Wednesday, September 10, 2014

Connections Across Disciplines

I just started at my placement school last week, and although I'm working primarily in a science classroom, my mentor teacher is letting me observe classrooms outside of my focus area. Being a math minor, I took off during planning period yesterday to observe a geometry classroom, where the students were working with line segment addition/subtraction and line segment congruence. I was surprised by the amount of class discussion and variety of activities that students did, which led to them coming up with the theorems of segment addition and congruence on their own.

I wasn't surprised at the inquiry based learning and student exploration, since this was common in my college science classes. I was really surprised that discussion-based learning could exist in a math class. We didn't have such discussion in my own high school math classes. I had the same teacher for both Geometry and Algebra II, and although we did do some exploration on our own, our teacher did most, if not all, of the demos that would show us concepts. For example, when we were learning about conic sections, we first read the definition of a parabola and an ellipse. Just reading the definition of a parabola, with strange words like "focus" and "directrix", was enough to bore most students to tears, but the activity using wax paper, where we drew a point and a line, then repeatedly folded the paper so that the line and point intersected. Multiple folds resulted in a parabola appearing in the wax paper.

Unfortunately student explorations like the parabola in wax paper were few and far between. Often times we would break up into small groups and work on problems, so seeing this geometry class where students came up with the theorems themselves was a very different approach and needed few materials aside from a ruler and a worksheet.

For classrooms that have more access to technology, three of my classmates designed a math lesson using GeoGebra, an interactive drawing program that allows students to draw and manipulate graphs, figures, and angles. The lesson was about drawing lines when given points, then drawing lines with given equations using GeoGebra. The purpose was for students to see the connections between equation and the drawing of the line on the coordinate plane.

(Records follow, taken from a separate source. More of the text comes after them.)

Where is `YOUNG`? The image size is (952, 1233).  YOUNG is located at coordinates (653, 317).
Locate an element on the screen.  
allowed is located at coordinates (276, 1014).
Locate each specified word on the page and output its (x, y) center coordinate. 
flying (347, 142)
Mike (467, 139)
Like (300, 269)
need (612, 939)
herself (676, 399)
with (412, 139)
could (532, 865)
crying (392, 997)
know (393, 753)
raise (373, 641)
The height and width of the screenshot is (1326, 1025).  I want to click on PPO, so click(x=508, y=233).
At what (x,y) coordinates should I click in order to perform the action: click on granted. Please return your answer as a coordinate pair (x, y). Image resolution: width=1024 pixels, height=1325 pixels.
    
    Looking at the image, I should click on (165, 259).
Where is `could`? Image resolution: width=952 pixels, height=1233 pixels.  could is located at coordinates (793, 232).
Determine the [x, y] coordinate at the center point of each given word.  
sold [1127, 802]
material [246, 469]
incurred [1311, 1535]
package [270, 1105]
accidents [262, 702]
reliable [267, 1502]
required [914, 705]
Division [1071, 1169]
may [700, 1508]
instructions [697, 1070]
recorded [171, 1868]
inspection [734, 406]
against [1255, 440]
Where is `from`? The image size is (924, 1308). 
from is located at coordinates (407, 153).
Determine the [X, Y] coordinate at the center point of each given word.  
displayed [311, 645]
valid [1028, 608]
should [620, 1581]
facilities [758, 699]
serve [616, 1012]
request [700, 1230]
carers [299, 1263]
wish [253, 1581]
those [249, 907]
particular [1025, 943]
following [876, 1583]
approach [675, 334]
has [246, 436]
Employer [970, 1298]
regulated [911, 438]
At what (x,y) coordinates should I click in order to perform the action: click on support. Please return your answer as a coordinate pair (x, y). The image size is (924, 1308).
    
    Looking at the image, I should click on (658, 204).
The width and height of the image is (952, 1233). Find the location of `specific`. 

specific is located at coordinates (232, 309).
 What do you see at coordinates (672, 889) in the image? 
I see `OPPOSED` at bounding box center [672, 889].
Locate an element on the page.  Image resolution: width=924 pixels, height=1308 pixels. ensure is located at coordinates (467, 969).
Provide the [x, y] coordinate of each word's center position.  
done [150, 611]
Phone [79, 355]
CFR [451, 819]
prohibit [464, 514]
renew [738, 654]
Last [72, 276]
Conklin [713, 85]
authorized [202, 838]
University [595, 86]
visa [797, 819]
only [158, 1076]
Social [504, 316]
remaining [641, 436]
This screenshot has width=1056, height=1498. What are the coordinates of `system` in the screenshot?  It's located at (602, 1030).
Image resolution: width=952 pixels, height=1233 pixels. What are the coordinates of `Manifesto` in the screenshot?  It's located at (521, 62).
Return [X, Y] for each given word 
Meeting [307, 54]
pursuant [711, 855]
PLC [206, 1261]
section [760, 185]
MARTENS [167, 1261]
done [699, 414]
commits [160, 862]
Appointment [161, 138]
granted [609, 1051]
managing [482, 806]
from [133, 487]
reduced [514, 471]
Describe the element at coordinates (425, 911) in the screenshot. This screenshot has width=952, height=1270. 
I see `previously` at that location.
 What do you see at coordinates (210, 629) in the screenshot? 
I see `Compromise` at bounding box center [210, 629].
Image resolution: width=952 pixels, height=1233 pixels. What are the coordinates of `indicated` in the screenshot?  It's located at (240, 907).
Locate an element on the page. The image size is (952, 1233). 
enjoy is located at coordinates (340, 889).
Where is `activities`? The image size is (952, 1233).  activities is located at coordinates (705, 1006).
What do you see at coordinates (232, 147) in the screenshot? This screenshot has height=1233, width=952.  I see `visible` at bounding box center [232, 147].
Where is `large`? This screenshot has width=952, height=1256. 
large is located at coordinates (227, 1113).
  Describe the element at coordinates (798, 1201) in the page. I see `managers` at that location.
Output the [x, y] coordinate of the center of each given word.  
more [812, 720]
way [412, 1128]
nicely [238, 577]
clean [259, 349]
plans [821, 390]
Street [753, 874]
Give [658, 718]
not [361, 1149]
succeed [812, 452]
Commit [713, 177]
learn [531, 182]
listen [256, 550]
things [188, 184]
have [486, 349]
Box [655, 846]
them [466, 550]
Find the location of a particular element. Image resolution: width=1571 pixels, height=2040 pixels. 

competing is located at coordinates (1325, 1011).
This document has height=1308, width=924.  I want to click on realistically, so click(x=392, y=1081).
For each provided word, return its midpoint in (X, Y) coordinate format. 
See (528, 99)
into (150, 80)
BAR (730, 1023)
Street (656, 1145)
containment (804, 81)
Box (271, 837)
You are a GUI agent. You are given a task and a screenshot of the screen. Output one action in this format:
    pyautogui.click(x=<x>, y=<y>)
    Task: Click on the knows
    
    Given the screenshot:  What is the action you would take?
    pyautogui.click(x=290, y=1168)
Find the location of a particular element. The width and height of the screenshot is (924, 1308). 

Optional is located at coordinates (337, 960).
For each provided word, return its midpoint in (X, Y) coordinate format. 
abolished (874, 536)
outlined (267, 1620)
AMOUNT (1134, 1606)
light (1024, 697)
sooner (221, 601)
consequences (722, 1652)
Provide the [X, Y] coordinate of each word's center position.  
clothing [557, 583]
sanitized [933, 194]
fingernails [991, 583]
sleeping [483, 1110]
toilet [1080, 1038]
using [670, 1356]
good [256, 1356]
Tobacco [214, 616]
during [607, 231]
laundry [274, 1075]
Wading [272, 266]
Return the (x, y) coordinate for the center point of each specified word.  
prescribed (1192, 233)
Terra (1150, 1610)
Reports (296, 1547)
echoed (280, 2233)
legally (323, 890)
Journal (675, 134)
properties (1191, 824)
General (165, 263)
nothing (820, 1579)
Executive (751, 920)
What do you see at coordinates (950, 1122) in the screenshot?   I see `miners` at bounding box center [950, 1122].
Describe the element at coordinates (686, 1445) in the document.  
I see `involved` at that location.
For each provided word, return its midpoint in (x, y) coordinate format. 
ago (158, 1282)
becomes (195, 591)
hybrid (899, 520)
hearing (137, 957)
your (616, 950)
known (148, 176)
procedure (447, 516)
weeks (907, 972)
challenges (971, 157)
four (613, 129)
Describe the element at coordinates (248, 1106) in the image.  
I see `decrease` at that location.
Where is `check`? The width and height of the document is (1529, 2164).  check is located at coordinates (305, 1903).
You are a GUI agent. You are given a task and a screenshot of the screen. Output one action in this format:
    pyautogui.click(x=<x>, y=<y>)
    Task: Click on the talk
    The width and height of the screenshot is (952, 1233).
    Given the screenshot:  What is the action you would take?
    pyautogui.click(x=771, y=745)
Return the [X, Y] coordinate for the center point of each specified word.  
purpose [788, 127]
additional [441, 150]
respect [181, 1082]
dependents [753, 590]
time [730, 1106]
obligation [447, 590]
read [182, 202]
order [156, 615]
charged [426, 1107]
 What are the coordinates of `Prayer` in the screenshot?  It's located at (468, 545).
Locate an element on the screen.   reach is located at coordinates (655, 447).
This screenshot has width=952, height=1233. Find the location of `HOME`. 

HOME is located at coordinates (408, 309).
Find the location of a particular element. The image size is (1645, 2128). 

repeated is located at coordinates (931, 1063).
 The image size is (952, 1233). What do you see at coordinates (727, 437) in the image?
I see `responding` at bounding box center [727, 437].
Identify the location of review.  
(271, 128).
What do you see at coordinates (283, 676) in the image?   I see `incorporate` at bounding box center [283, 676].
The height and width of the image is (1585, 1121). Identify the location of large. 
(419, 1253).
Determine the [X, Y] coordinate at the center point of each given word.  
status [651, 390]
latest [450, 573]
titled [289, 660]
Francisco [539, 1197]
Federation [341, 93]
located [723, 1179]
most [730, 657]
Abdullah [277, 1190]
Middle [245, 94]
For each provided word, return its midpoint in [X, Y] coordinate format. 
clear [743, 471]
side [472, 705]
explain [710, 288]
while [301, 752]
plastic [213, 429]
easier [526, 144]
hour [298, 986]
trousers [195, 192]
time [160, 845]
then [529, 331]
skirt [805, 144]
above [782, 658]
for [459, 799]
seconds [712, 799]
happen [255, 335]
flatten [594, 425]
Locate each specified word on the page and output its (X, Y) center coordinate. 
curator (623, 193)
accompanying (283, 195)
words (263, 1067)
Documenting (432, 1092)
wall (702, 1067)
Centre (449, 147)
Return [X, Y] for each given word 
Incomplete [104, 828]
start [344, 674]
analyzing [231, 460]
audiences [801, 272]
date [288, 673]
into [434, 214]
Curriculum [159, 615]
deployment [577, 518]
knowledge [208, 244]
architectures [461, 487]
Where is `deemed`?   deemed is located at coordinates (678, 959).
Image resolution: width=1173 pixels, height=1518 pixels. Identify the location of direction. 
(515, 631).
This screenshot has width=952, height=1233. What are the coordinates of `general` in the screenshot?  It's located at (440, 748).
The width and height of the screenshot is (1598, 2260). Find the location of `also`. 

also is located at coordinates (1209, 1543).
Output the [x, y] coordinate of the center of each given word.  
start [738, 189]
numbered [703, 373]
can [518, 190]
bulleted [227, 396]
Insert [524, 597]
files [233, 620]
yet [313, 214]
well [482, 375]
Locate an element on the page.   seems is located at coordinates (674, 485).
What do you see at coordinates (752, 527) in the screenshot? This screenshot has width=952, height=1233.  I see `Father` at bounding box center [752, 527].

Since GeoGebra shows equations, it was also important for students to calculate the equation of the line on their own before checking with GeoGebra, providing them with a way to check their work and discuss the meaning of vocabulary words like "slope" and "intercept".

I'm really enjoying the interactive way of teaching math, and I've never thought of math as being very interactive before. When I was volunteering at summer school in Algebra I, the teacher used GeoGebra to graph parabolas, showing the equation along with the graph. He could drag the parabola to make it wider, narrower, or upside down, and the equation would change along with it. Students were much more engaged, and better understood the relationship between the graph shape and the effect of changing the x^2 coefficient in the equation. This also meant that students decreased rote learning and had higher retention, while teachers found it easier to scaffold future information.

Looking back, I wish I had a more interactive math experience. I loved my math classes in high school and college, but I never thought about math as being inquiry-based until now. I will also admit that I didn't see the connection between the x^2 coefficient and the parabola shape until well after I finished Algebra I.

1 comment:

Unknown said...

Melissa,

I had similar experiences with Math in high school, no discussion, very little interactive opportunities. However, I can recall my 6th grade geometry teacher more clearly than I can my math through high school. In this class we designed our own putt-putt course, nine holes, of our own theme. We had to draw them out and draw a "hole in one shot" for each one, but we had to include so many angles in a varying specific degrees. I can even recall others' courses, but couldn't even conjure up one project I did in any of my other math classes. How did the teacher support discussion in the classroom? Do you think this is the norm in that classroom?